This indicates that 25 percent of the total grant money in the program to help a state expand broadband access will be partially based on how many nonwhite residents, newly arrived immigrants who struggle speaking English, and prison inmates a community has.
The bill was crafted by nine Senate Republicans and a group of Senate Democrats.
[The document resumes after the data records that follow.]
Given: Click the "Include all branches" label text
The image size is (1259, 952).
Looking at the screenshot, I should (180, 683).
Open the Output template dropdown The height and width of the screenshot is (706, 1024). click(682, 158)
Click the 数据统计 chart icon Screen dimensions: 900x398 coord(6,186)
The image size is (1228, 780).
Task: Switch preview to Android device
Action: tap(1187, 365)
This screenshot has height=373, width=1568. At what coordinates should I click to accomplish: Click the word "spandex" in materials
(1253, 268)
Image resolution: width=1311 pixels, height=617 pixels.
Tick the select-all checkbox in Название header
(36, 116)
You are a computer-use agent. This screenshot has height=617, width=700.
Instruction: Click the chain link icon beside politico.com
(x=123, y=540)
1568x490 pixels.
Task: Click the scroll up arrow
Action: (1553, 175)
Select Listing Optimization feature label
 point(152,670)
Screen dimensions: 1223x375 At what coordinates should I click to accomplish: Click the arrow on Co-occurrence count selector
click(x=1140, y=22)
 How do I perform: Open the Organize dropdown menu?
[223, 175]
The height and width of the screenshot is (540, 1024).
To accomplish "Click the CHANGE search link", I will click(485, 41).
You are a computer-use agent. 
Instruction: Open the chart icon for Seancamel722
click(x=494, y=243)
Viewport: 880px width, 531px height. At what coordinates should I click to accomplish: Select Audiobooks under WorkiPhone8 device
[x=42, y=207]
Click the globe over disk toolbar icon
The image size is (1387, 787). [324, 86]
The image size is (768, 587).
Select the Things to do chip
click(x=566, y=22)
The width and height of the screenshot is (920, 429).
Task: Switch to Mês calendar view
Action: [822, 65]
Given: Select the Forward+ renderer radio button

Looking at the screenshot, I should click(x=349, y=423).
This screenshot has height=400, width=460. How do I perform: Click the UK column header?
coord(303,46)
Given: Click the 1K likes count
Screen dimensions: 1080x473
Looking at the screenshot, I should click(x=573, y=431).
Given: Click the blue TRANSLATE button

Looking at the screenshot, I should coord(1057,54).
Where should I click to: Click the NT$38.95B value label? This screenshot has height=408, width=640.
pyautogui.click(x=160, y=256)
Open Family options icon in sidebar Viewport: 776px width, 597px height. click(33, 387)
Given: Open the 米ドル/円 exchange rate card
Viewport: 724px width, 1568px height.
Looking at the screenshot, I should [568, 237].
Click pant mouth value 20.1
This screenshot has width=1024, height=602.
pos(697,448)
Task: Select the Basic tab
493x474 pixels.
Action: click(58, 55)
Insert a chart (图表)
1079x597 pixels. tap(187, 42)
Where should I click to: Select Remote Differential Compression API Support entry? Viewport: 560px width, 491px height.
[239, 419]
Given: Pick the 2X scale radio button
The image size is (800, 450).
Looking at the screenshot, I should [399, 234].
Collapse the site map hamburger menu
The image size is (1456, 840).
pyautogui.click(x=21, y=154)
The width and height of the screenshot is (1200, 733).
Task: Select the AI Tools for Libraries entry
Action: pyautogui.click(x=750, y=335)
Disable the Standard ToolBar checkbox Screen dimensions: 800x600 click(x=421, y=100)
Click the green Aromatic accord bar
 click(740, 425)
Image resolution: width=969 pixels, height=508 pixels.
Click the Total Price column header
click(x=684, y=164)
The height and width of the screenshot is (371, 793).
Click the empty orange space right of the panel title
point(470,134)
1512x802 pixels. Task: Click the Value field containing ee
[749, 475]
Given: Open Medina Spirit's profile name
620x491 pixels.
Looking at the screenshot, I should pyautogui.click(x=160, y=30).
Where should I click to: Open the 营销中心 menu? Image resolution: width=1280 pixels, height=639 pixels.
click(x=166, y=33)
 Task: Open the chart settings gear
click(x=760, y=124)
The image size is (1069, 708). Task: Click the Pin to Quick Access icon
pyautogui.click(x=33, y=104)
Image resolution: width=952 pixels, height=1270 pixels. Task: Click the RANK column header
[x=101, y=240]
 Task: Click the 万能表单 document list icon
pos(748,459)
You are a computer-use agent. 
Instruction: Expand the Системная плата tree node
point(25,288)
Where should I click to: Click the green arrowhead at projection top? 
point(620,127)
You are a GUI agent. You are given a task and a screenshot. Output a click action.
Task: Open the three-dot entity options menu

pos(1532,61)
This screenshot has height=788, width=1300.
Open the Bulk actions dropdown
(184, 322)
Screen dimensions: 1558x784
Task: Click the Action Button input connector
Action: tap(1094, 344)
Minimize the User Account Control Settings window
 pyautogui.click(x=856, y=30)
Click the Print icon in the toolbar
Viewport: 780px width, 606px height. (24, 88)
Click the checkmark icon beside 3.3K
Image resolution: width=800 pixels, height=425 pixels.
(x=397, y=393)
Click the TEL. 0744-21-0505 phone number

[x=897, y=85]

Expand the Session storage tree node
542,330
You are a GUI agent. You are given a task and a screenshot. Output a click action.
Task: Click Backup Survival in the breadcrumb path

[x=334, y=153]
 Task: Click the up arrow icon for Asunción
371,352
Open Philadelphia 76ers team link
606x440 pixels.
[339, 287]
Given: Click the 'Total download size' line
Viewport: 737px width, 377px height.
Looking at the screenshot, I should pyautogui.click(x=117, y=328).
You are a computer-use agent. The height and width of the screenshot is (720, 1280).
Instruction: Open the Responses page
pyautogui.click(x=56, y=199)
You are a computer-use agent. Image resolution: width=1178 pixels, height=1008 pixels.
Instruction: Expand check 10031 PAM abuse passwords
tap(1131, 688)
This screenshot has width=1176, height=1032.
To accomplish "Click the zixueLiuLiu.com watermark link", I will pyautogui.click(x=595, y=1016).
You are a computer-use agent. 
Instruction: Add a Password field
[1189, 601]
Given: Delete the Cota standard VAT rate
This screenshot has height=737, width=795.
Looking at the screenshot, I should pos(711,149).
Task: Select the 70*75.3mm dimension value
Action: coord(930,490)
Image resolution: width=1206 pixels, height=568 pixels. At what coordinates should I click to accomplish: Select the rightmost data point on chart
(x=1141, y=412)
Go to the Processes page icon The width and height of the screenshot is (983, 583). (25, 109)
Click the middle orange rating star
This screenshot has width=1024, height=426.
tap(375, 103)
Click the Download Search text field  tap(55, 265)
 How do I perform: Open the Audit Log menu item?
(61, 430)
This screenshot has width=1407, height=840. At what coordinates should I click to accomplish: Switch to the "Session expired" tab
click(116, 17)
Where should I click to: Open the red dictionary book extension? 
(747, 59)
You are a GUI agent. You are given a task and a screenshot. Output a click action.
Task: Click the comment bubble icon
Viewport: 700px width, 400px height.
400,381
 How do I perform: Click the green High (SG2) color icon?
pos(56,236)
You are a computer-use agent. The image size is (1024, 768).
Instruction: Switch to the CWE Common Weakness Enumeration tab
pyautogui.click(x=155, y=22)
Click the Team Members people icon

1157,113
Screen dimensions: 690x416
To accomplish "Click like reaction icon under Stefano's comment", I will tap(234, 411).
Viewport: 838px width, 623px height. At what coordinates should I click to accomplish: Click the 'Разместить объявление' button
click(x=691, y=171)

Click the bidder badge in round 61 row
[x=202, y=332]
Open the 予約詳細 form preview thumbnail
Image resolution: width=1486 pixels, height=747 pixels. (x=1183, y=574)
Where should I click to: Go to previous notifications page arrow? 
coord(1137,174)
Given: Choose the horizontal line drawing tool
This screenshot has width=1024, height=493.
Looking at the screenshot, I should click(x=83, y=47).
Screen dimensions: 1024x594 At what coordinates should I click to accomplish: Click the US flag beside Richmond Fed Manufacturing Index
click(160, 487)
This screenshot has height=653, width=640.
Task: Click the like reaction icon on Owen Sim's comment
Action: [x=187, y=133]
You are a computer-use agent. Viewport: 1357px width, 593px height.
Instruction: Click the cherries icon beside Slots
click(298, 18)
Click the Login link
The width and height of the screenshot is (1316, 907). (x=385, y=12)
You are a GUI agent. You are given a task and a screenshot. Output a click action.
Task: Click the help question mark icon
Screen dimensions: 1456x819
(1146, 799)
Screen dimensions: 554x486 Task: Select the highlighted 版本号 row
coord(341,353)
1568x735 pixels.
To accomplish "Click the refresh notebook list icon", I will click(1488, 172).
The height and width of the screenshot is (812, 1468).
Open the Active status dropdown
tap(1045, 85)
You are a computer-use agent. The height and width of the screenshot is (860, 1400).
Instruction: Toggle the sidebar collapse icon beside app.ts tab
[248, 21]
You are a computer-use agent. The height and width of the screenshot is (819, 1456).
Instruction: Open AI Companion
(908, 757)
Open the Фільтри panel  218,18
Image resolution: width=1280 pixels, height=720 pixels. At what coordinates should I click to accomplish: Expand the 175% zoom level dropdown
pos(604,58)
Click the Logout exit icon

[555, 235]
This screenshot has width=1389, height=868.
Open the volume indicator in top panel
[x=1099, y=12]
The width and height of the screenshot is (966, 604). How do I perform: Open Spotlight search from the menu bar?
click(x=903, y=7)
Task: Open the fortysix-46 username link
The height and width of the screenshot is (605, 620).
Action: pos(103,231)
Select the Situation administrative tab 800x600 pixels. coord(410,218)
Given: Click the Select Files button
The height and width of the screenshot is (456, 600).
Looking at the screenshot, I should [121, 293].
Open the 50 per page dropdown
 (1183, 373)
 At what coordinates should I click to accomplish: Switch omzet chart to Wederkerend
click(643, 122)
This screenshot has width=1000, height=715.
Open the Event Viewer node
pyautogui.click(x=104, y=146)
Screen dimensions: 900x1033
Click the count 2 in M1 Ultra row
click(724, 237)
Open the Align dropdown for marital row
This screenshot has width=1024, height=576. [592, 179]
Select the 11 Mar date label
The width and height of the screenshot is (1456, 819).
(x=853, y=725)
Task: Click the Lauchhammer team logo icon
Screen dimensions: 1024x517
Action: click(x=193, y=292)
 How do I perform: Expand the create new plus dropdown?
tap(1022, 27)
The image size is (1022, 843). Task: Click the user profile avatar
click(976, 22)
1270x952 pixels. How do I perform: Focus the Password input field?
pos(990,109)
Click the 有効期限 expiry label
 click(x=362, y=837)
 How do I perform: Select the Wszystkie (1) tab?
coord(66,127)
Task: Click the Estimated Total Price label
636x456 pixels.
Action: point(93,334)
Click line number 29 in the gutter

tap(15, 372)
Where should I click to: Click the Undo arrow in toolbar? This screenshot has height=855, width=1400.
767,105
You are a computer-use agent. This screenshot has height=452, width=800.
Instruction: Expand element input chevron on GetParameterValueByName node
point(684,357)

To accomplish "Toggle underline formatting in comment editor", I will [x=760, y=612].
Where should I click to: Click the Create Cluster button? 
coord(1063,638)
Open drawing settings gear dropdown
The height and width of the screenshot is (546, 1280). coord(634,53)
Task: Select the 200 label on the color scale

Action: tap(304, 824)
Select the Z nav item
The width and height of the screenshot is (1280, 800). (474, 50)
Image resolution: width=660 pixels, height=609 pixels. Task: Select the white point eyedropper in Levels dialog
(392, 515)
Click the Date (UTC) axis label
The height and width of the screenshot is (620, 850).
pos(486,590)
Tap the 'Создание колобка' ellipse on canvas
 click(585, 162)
The Senate Republicans include Richard Burr (R-NC), Bill Cassidy (R-LA), Susan Collins (R-ME), Lindsey Graham (R-SC), Lisa Murkowski (R-AK), Rob Portman (R-OH), Mitt Romney (R-UT), Mike Rounds (R-SD), and Thom Tillis (R-NC).
Meanwhile, 18 Senate Republicans supported advancing the bill through the Senate without ever reading the legislation’s final draft, including Roy Blunt (R-MO), Richard Burr (R-NC), Shelley Moore Capito (R-WV), Bill Cassidy (R-LA), Mike Crapo (R-ID), Lindsey Graham (R-SC), Mitch McConnell (R-KY), Lisa Murkowski (R-AK), Rob Portman (R-OH), Jim Risch (R-ID), Mitt Romney (R-UT), Thom Tillis (R-NC), Todd Young (R-IN), Chuck Grassley (R-IA), John Hoeven (R-ND), Kevin Cramer (R-ND), Susan Collins (R-ME), and Mike Rounds (R-SD).